Just panning through the new griz catalog for x mas and ran across this. 

Doesn't seem to horrible of a price to be ready to go once it arrives. 

Anyone tried one? Thoughts?


----------



## gman2431 (Oct 27, 2015)

Ahh crap pic is sideways.


----------



## gman2431 (Oct 27, 2015)

Here's a better one.


----------



## Schroedc (Oct 27, 2015)

Looks a lot like the Stick Fast setup that woodcraft is selling. The one thing I don't like about those Vac creators is they only draw 25" of vac where a good pump will get you as close to one atmosphere as possible (Where i'm at it's about 29") and the more Vac the better. Plus you have to run a good size compressor to move enough air to get as much vac as possible.

Reactions: Informative 1


----------



## TimR (Oct 27, 2015)

Cody, I went and looked at their site, and fyi, others like Penn State are also selling these Holdfast kits. This and the one in their online catalog are a touch misleading, making it look like the vacuum generator is included in some of the 'kits' when it's actually an option item. That being the case, it's not a bad deal for the chamber, but I'd be leary about the vacuum generator being sufficient for all but the lightest/punkiest woods, of small cross section. I'm not saying can't be done...but everything I've heard suggests really needing something in the range of 27-29" Hg to really get the resin to the core of a piece and evacuating most any air left. The generator operates on a venture effect, and is good enough for vacuum chucking or perhaps veneering...but I'd want something more like a $150 Harbor Freight 2-stage pump before going with the one they show. My $0.02 worth.

Reactions: Informative 1


----------



## gman2431 (Oct 27, 2015)

What a bunch of sneaks... I honestly thought it was included which in turn led me to believe it was a good deal. 

Also says the chamber maxs out at 27 so if you are looking for that or up to 29 I guess that's a bust also.


----------



## gman2431 (Oct 27, 2015)

Just out of curiosity I called griz just now since it is clearly labeled in the catalog that this comes with a generator pump. 

He advised that there was an update that went through after people got the catalogs to switch it to an option like Tim said. 

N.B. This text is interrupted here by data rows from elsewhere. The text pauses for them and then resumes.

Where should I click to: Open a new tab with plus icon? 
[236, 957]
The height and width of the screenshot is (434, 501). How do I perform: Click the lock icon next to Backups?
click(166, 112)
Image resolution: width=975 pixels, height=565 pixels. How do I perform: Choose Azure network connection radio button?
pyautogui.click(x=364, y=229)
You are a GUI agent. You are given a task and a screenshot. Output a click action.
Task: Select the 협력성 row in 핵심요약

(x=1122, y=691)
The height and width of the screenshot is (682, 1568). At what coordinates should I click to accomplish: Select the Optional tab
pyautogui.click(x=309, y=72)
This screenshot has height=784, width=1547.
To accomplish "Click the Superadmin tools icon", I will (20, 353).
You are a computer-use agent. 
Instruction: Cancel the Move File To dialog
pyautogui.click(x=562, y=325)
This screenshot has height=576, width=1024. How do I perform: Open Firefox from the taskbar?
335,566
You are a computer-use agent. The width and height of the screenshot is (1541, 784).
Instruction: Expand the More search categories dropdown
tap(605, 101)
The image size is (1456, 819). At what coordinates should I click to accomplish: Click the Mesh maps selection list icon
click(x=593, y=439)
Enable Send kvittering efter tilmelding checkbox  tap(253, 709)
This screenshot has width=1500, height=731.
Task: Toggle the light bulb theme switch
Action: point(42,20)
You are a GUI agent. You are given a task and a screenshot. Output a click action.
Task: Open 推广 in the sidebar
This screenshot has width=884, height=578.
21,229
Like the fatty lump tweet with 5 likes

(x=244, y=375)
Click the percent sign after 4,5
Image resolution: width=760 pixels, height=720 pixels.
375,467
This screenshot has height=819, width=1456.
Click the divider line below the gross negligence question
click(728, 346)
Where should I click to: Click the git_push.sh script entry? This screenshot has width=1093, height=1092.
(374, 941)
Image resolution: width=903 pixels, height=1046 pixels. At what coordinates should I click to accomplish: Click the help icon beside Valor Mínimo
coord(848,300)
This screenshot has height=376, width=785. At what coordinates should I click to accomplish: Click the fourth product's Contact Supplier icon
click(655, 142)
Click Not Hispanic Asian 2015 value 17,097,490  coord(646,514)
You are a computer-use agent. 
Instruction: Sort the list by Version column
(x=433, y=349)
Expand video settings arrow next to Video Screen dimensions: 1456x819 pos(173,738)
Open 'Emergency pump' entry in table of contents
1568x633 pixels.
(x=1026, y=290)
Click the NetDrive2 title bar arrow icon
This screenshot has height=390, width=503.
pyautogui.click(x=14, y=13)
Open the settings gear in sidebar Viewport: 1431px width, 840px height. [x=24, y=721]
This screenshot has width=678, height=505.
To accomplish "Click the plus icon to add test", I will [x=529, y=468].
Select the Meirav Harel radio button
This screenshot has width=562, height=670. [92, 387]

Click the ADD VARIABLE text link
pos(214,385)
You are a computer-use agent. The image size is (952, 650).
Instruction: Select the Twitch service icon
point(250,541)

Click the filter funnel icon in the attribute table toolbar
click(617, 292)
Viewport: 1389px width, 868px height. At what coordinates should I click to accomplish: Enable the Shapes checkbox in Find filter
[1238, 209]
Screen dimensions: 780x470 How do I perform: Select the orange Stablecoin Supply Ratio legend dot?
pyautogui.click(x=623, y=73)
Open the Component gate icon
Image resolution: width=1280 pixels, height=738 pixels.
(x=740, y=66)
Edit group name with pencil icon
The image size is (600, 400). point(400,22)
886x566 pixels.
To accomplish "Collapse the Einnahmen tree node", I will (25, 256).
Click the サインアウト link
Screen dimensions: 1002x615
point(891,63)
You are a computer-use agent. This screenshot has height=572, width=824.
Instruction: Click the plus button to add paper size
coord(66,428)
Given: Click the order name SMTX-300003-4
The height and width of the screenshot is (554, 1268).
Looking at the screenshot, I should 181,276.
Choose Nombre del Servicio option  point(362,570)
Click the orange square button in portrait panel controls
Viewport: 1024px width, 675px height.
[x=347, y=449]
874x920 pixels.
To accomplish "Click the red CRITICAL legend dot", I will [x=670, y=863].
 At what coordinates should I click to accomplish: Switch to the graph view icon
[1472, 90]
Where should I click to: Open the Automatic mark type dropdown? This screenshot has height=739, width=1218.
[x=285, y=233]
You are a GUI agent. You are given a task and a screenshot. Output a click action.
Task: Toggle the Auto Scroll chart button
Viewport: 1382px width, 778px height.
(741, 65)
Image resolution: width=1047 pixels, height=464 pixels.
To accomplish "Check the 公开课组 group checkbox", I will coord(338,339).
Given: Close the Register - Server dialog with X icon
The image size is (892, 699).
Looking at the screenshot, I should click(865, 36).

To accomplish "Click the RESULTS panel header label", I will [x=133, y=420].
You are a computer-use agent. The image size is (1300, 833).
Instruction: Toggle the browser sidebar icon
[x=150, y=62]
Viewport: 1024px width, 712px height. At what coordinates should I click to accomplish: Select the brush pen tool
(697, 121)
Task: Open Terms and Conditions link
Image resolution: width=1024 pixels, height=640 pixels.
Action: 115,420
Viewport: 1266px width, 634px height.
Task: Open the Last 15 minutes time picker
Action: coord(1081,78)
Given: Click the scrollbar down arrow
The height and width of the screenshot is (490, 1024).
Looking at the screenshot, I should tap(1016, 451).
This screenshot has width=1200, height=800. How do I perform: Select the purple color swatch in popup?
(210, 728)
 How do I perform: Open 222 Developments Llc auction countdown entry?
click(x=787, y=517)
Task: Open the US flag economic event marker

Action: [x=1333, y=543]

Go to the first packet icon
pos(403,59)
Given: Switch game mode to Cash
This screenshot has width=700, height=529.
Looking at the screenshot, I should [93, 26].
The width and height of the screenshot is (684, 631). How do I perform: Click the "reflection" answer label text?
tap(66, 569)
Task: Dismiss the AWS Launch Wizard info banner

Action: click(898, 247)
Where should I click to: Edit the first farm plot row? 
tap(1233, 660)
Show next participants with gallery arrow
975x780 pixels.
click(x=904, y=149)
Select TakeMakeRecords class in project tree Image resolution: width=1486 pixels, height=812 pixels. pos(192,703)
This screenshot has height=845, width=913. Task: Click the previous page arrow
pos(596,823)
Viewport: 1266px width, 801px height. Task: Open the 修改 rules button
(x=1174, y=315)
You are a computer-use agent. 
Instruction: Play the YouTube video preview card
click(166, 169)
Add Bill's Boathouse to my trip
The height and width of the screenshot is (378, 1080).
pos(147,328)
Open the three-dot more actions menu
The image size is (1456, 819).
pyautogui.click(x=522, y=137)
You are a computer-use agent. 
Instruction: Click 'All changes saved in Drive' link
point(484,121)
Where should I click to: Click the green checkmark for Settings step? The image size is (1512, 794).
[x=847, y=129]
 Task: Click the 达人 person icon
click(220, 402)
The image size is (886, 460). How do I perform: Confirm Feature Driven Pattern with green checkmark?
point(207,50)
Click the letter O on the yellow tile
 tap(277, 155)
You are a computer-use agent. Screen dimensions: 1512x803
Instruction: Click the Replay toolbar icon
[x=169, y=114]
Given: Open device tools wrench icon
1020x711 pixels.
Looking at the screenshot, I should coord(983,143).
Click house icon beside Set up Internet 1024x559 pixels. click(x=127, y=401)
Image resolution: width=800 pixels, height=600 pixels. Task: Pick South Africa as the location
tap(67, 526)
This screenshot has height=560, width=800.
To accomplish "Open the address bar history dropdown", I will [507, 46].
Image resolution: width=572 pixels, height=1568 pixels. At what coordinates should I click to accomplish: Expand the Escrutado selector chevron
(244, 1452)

He confirmed that it is very misleading. Makes ya wonder how many people bought it on hopes of it being there and got something else???


----------



## JR Custom Calls (Oct 27, 2015)

If you want a cheaper system, best value vacs glass vac is a pretty good kit. I have the 3 gallon with 3 CFM pump. And of course cactus juice is the way To go for resin. Curtis is beyond helpful

Reactions: Like 1 | Thank You! 2


----------